Failure to Notify Resident Representative of Repeated Changes in Condition
Penalty
Summary
The deficiency involves the facility’s failure to notify a resident’s Conservator of Person (COP) of significant changes in the resident’s condition over an eight-day period, as required by facility policy. The resident had multiple serious diagnoses, including heart failure, atrial fibrillation, sick sinus syndrome, atherosclerotic heart disease, COPD, and Alzheimer’s disease, and was care planned for monitoring of cardiac status, abnormal breath sounds, difficulty breathing, and signs of heart failure. The resident was cognitively intact per a quarterly MDS, with a BIMS score of 14, and required extensive assistance with ADLs. On one date, APRN #1 was asked to evaluate the resident due to respiratory symptoms and increased wheezing, continued cardiac medications, and ordered a chest x-ray, documenting that the plan was discussed with nursing. On another date, APRN #1 was again asked to evaluate the resident’s respiratory status, but the clinical record from that period did not show that the COP was notified of these changes in condition.
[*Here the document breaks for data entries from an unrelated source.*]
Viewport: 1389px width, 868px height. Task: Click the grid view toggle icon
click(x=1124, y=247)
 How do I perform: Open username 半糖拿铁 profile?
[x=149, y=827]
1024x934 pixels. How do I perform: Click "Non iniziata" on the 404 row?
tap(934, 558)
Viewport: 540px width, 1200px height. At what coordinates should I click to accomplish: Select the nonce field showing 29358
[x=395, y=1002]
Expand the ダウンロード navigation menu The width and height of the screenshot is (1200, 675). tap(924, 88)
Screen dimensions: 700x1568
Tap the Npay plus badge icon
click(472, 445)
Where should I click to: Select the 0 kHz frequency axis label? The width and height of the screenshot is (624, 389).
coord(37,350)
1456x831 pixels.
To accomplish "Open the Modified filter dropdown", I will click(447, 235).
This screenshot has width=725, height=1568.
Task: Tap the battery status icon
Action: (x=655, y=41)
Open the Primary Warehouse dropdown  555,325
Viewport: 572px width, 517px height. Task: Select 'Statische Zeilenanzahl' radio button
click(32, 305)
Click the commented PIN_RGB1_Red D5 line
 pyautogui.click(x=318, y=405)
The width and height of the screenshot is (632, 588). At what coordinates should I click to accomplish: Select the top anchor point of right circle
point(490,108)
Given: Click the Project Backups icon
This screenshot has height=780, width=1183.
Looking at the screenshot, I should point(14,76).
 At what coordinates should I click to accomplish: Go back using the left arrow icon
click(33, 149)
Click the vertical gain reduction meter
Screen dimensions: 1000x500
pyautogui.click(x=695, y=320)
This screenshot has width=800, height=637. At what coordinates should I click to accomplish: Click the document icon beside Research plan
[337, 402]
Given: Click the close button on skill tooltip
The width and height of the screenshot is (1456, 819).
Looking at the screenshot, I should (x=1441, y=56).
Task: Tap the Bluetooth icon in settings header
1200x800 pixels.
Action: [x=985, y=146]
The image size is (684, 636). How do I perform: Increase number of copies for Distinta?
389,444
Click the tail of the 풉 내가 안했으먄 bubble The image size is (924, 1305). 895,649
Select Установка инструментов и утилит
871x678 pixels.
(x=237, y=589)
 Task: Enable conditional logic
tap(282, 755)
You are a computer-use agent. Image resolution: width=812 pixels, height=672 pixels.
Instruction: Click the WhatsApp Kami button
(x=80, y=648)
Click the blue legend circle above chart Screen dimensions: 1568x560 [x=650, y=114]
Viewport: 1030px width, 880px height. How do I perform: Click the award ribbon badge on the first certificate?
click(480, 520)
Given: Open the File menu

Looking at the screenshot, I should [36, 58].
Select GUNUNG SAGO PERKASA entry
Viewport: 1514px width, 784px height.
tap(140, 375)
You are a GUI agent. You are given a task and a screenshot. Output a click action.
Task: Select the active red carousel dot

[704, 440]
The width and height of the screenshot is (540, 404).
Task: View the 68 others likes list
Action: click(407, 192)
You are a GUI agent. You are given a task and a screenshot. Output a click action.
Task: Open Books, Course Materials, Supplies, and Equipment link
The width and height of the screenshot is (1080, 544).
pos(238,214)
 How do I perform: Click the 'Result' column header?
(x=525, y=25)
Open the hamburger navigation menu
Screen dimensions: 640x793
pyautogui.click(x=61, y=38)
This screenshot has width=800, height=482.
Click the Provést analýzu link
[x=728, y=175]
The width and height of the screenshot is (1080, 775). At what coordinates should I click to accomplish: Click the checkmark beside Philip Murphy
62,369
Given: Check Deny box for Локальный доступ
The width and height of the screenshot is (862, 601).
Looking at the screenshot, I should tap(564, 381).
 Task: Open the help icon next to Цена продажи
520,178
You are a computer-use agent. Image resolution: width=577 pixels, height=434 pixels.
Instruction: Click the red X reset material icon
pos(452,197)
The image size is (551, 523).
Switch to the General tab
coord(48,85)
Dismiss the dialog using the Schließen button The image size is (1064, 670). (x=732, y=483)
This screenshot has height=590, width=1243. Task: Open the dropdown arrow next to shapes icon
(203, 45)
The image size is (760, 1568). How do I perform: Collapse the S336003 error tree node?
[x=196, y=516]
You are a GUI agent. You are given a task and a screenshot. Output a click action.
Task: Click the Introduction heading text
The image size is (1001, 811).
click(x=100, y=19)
Subsequently, nursing documentation showed that the resident became short of breath, with initially normal vital signs, then became hypoxic with an oxygen saturation of 72% on room air, which improved to 93% with 2L oxygen. APRN #1 was notified, administered IV Lasix 40 mg, and ordered STAT labs and a STAT chest x-ray, with continuation of oxygen. The nurse’s note for that event documented that the COP was notified of the change in condition. Later that same day, the resident’s death was pronounced, and the death certificate listed heart failure due to sick sinus syndrome and COPD as the primary cause of death. Review of the clinical record from the earlier dates through the date of death showed no documentation that the COP had been notified of the earlier changes in respiratory condition or the provider evaluations, despite facility policy requiring prompt notification of the resident’s representative for new treatment, acute conditions, deterioration in health, or exacerbation of chronic conditions. Interviews with the President of Clinical Services, APRN #1, and the ADON confirmed that nursing staff should have notified the COP and that the facility failed to follow its Notification of Change Policy during that period.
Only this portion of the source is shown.